# DATA LINES:
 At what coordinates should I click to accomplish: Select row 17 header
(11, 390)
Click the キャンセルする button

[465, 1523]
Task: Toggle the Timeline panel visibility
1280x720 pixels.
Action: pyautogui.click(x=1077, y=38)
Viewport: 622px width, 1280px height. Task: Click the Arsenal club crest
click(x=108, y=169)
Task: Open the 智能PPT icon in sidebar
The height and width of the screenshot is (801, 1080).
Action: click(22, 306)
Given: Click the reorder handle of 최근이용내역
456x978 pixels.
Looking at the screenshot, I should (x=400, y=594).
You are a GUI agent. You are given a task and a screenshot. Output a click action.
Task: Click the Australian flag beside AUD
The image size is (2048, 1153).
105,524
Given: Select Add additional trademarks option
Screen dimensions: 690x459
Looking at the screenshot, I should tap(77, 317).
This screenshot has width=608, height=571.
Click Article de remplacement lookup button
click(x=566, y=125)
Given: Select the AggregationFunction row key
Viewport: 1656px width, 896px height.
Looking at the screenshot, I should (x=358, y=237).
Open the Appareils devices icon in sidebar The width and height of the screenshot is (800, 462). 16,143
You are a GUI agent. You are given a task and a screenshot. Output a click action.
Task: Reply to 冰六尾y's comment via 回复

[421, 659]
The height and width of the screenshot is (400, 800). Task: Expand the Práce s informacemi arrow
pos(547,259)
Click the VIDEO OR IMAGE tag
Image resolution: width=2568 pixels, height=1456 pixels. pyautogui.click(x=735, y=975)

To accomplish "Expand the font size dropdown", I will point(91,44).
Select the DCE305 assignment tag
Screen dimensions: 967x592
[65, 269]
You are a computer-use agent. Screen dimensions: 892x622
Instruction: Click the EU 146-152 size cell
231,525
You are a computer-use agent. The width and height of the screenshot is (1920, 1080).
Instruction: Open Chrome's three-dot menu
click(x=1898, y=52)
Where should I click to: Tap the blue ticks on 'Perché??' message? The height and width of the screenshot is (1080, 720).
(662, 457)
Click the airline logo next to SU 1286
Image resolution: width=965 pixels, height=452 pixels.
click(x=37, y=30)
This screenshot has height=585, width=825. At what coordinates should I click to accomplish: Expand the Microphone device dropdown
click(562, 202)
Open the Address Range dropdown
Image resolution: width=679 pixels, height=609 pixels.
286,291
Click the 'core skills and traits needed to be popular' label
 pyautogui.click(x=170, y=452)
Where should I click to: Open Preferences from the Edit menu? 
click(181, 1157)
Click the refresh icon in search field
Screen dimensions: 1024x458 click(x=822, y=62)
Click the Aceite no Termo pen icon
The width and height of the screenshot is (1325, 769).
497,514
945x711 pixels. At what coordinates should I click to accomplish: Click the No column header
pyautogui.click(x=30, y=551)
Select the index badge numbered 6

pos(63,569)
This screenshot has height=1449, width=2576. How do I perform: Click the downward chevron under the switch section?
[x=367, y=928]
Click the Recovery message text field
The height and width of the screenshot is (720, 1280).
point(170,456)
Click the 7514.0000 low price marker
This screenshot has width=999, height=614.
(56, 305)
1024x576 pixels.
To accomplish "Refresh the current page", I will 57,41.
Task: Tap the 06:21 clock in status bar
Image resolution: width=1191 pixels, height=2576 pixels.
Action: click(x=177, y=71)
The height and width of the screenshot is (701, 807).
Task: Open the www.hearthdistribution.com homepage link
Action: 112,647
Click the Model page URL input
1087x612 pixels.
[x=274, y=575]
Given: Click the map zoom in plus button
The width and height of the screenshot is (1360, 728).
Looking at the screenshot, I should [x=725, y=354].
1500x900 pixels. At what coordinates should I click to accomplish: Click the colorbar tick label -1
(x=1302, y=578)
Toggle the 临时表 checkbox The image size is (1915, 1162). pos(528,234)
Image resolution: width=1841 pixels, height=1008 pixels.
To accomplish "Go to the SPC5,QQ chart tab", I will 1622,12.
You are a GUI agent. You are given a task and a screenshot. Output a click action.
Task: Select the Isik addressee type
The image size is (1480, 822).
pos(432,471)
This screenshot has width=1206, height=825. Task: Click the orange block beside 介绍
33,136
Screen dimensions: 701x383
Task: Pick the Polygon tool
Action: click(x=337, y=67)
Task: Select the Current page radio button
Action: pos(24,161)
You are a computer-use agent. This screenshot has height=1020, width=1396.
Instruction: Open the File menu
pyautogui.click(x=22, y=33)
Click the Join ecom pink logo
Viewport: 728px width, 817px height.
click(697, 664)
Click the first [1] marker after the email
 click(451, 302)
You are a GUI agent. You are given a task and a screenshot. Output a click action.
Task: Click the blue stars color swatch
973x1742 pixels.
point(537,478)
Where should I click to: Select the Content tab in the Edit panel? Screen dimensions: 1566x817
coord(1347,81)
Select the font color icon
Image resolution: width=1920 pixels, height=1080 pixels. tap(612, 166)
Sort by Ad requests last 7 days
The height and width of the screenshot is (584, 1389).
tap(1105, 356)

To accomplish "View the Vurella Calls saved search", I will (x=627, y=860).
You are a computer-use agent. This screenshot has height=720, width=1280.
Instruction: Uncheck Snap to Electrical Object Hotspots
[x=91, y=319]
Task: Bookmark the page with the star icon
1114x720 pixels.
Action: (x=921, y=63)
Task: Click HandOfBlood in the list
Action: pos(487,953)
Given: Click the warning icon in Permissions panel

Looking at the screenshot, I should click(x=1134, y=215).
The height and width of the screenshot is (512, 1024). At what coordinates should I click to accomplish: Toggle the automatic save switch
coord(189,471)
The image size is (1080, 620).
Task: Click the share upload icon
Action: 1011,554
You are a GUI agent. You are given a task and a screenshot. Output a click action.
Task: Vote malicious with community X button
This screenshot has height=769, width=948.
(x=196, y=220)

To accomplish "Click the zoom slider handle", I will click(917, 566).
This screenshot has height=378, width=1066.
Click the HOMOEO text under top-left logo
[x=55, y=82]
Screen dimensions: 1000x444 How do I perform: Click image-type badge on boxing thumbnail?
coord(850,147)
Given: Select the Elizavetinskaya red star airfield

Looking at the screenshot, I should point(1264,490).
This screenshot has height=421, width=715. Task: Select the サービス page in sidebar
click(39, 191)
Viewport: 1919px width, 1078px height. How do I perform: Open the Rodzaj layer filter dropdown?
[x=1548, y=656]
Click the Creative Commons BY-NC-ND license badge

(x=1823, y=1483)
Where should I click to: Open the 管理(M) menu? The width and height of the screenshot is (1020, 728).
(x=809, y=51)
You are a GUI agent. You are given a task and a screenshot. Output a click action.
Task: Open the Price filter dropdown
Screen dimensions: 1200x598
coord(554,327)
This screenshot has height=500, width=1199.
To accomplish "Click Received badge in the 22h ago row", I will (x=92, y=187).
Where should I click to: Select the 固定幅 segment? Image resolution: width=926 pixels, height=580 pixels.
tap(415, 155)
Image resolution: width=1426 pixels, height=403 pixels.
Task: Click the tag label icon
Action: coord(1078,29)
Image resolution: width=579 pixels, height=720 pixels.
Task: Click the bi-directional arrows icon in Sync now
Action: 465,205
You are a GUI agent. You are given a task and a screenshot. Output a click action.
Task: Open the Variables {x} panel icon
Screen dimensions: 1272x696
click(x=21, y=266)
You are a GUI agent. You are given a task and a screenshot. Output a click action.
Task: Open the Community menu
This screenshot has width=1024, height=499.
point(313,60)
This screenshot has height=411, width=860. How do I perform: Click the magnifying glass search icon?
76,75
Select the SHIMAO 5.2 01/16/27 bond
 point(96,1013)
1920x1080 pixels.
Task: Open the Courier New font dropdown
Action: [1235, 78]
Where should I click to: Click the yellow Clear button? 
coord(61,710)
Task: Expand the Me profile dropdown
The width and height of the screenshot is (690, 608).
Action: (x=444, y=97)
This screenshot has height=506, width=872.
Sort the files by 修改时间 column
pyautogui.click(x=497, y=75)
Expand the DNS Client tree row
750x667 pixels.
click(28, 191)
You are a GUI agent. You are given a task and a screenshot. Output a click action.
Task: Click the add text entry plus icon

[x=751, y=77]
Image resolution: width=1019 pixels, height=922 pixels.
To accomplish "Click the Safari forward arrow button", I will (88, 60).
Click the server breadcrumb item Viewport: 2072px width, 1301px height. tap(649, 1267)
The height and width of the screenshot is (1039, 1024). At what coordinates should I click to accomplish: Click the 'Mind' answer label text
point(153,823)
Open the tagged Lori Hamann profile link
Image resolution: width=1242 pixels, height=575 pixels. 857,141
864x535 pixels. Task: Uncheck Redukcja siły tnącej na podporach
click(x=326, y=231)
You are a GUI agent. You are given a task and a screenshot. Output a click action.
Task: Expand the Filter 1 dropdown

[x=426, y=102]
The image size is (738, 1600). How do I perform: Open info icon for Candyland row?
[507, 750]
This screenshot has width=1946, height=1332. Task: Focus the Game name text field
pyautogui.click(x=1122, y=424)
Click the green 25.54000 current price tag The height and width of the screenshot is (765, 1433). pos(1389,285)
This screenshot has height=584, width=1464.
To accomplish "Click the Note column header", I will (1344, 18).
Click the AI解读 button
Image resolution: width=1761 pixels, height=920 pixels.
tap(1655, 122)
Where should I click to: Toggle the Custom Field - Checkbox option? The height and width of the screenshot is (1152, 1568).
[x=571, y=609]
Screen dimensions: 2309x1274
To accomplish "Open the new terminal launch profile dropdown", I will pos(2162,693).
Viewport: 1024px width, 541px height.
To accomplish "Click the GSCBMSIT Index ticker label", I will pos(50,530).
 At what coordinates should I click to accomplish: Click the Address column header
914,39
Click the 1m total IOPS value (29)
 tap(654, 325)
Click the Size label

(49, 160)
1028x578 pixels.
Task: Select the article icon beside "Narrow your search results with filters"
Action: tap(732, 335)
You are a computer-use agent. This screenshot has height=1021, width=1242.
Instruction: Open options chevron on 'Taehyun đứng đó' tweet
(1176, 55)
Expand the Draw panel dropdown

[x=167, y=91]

# TO DO:
Pick out every line in the items above that contains the word "chevron", and copy each of those lines in full.

# WRITTEN ANSWER:
This screenshot has height=1449, width=2576. How do I perform: Click the downward chevron under the switch section?
Instruction: Open options chevron on 'Taehyun đứng đó' tweet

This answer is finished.